WHAT IS EXPECTED
Exactly as they appear below, repeat the lines from the one with "How do I perform: Open" through the one with "Given: Click the loop playback icon", and no others.

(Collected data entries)

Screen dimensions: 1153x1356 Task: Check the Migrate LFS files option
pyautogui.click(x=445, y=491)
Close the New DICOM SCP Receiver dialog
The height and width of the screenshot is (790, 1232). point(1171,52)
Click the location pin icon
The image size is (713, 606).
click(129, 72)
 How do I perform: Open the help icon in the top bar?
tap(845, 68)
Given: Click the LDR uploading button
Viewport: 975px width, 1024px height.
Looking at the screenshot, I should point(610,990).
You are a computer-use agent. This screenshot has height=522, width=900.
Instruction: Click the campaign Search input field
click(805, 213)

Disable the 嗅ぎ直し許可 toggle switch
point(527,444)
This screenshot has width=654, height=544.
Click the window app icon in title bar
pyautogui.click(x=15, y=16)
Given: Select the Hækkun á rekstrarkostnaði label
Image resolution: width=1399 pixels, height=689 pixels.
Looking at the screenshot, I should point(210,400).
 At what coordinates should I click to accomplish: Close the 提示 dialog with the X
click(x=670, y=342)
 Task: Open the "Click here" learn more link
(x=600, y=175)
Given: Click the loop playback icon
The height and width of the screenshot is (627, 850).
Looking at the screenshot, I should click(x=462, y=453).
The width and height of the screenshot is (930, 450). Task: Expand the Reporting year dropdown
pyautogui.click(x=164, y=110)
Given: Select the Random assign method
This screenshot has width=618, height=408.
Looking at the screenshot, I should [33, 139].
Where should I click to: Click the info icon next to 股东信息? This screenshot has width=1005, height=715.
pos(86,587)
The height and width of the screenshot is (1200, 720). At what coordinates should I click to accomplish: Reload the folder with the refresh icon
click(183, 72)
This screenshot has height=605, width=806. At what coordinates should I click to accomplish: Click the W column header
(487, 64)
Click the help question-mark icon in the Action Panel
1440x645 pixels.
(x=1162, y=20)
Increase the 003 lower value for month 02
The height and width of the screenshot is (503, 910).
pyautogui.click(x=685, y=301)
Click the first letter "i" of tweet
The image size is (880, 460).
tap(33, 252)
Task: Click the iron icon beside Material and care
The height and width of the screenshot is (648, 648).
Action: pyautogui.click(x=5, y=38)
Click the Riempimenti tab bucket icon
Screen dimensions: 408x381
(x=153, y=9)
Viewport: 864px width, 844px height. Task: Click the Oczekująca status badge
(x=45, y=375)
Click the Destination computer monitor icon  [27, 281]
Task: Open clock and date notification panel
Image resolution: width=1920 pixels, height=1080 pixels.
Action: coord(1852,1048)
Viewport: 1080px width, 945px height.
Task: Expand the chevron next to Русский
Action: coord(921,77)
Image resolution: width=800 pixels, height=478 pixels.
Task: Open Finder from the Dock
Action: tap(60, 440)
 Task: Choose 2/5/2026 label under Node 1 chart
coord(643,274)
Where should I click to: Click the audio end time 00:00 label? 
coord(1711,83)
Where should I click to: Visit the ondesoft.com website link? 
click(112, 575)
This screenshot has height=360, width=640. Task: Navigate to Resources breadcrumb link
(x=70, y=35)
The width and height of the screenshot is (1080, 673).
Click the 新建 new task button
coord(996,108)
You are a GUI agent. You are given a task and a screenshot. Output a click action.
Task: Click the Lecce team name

TASK SOLUTION
 How do I perform: Open the help icon in the top bar?
tap(845, 68)
Given: Click the LDR uploading button
Viewport: 975px width, 1024px height.
Looking at the screenshot, I should point(610,990).
You are a computer-use agent. This screenshot has height=522, width=900.
Instruction: Click the campaign Search input field
click(805, 213)

Disable the 嗅ぎ直し許可 toggle switch
point(527,444)
This screenshot has width=654, height=544.
Click the window app icon in title bar
pyautogui.click(x=15, y=16)
Given: Select the Hækkun á rekstrarkostnaði label
Image resolution: width=1399 pixels, height=689 pixels.
Looking at the screenshot, I should point(210,400).
 At what coordinates should I click to accomplish: Close the 提示 dialog with the X
click(x=670, y=342)
 Task: Open the "Click here" learn more link
(x=600, y=175)
Given: Click the loop playback icon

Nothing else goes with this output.